C’est drôle, c’est fou, c’est pour tout le monde.
© 2016 MELODIE DAUMAS Tous droits réservés.
Ceux qui habitent à proximité de la mairie du Xé arrondissement à Paris ont peut-être eu des frayeurs ce week-end en entendant l’explosion de nombreux pétards, des cris, des jets intempestifs de laitues et le départ d »une fumée rouge depuis le conservatoire situé rue Pierre Bullet.
Si la curiosité l’a emporté sur la petite frayeur, et qu’ils ont poussé la porte -ouverte- de la cour du conservatoire Hector Berlioz, ils ont pu découvrir huit comédiens courir entre les allées, passer des têtes aux fenêtres du 1er et 2nd étage, monter et descendre des escaliers, changer de tenue en moins de trois minutes … et un public assis dehors, de part et d’autre de l’allée, surtout, un public hilare.
Ces huit comédiens font partie du collectif 49 701 -un nom impossible à retenir- et la pièce montée-montrée ce week-end là à un public hétérogène qui n’a pas senti deux heures passer, c’était les épisodes 4,5 et 6 de la saison 2 des Trois Mousquetaires-La série, le roman de Dumas revisité par les trois auteurs . Un spectacle monté comme une série, oui, avec générique chanté à la bouche et « précédement dans… », mais aussi comme un feuilleton littéraire du XIXe siècle – ce qui est après tout la forme originelle du roman d’Alexandre Dumas
Les deux metteurs en scène, Jade Herbulot & Clara Hédouin, que le quidam curieux pouvait voir cachées derrière le public,en train mimer du bout des lèvres tous les dialogues de tous les comédiens, sont deux jeunes comédiennes-auteur-metteur-en-scène avec un parcours déjà impressionnant. Vu leurs antécédents (l’ENS Lyon, le Conservatoire nationale …), on aurait pu s’attendre à une pièce un peu éliste, intello, un truc pas à la portée de tous, brillant mais prétentieux.
Le texte, la pièce, tous les comédiens, c’est effectivement brillant. Pour le reste, c’est exactement tout le contraire. On a pas vu une telle volonté de faire du théâtre vraiment populaire, dans le meilleur sens du terme, depuis longtemps.

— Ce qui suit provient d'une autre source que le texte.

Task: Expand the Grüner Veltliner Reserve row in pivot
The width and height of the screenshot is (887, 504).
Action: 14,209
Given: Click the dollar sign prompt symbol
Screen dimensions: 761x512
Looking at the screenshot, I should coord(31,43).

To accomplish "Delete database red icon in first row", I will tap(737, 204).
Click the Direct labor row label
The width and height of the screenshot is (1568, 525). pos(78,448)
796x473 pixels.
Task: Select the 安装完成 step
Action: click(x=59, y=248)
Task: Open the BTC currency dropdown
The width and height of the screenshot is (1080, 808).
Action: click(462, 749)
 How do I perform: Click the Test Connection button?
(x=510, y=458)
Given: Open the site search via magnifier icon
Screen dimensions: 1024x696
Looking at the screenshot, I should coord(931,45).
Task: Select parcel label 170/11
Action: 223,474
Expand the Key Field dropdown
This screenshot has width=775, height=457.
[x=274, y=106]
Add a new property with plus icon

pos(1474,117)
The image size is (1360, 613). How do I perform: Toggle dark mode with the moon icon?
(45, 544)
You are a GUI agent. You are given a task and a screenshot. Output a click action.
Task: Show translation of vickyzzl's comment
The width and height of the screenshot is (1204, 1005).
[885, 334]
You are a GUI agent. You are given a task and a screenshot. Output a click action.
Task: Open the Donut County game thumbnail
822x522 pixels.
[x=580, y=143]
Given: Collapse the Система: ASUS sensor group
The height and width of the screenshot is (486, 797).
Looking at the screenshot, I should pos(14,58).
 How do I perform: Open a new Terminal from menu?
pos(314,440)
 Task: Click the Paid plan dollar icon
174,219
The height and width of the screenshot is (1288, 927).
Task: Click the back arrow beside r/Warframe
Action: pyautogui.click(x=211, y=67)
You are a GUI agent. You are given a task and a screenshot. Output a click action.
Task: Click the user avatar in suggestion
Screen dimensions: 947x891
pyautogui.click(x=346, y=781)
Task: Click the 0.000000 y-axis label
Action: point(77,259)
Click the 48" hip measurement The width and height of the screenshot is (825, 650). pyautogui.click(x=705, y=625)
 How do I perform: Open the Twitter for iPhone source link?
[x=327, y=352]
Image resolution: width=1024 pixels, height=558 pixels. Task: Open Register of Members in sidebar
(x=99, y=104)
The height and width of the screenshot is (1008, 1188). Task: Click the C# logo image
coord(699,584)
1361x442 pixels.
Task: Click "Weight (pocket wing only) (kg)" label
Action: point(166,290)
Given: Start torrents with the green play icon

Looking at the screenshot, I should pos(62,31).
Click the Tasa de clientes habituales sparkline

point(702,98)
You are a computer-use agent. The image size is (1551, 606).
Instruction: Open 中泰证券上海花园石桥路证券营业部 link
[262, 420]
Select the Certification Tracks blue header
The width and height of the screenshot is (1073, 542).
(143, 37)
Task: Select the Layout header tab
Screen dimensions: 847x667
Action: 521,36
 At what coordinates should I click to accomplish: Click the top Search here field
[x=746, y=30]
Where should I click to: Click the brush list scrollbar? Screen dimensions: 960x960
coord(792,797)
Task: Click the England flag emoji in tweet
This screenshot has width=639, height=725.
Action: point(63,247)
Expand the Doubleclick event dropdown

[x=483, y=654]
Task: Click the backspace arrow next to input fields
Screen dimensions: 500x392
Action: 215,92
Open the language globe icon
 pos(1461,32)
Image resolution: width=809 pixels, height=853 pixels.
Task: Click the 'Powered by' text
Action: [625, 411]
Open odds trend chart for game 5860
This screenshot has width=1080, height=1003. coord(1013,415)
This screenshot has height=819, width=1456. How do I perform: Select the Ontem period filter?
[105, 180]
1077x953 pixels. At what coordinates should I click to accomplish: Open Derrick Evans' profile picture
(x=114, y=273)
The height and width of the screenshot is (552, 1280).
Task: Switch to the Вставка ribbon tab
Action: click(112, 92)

Pour commencer, et c’est l’un des principes phares du collectif, La pièce se passe en exterieur, dans la ville, et tous les éléments de l’espace public – y compris le public lui-même- sont utilisés, ensuite et ceci n’est pas anodin quand on fait du théâtre pour tout le monde, c’est complètement gratuit et on y sert de la bière à 1,50 euros (et des cookies aussi) qu’on peut boire en rigolant devant les comédiens qui courent, crient, et parfois vous parle directement -en aparté- ce qui n’est pas tout à fait possible à la comédie Française.
Et puis, comme l »indique le mot rigoler, c’est drôle, très drôle, le texte aide (petite mention spéciale à l’utilisation du mot water pour dire toilettes, peu entendu depuis 1997) et les comédiens font le reste. On a là un grand maître des accents, un roi Louis XIII qu’ on aimerait avoir chez soi pour rire dès qu’on a envie, deux comédiennes (Eleonore Arnaud & Kristina Chaumont) qui peuvent tout jouer -du flic concon, à la présentatrice télé, à la mère éplorée, au duc de la Trémouilles, à la reine desespérée, tout je vous dis, et quatre autre comédiens que la peur que vous ne finissiez pas l’article m’empêche de citer mais qui en méritent autant.
La pièce est fidèle au roman, mais les auteurs y ont glissé des intermèdes, comme cette scène de critique de la pièce dans la pièce, où l’on fustige la pensée straight comme on applaudit la noblesse d’Athos, et des références claires à l’actualité, qui encre vraiment le public chez lui. A la fois dans l’espace public, qui lui appartient finalement, et dans la pièce de théâtre.
Bref un théâtre finalement presque politique dans sa volonté de s’adresser à tous de manière drôle et brillante dans des espaces ouverts, institutionnels, qui deviennent des terrains de jeux.
Les prochains épisodes auront lieu le 11 et 12 juin prochain aux écuries à Versailles, oui madame. Il va sans dire qu’on vous conseille d’y aller.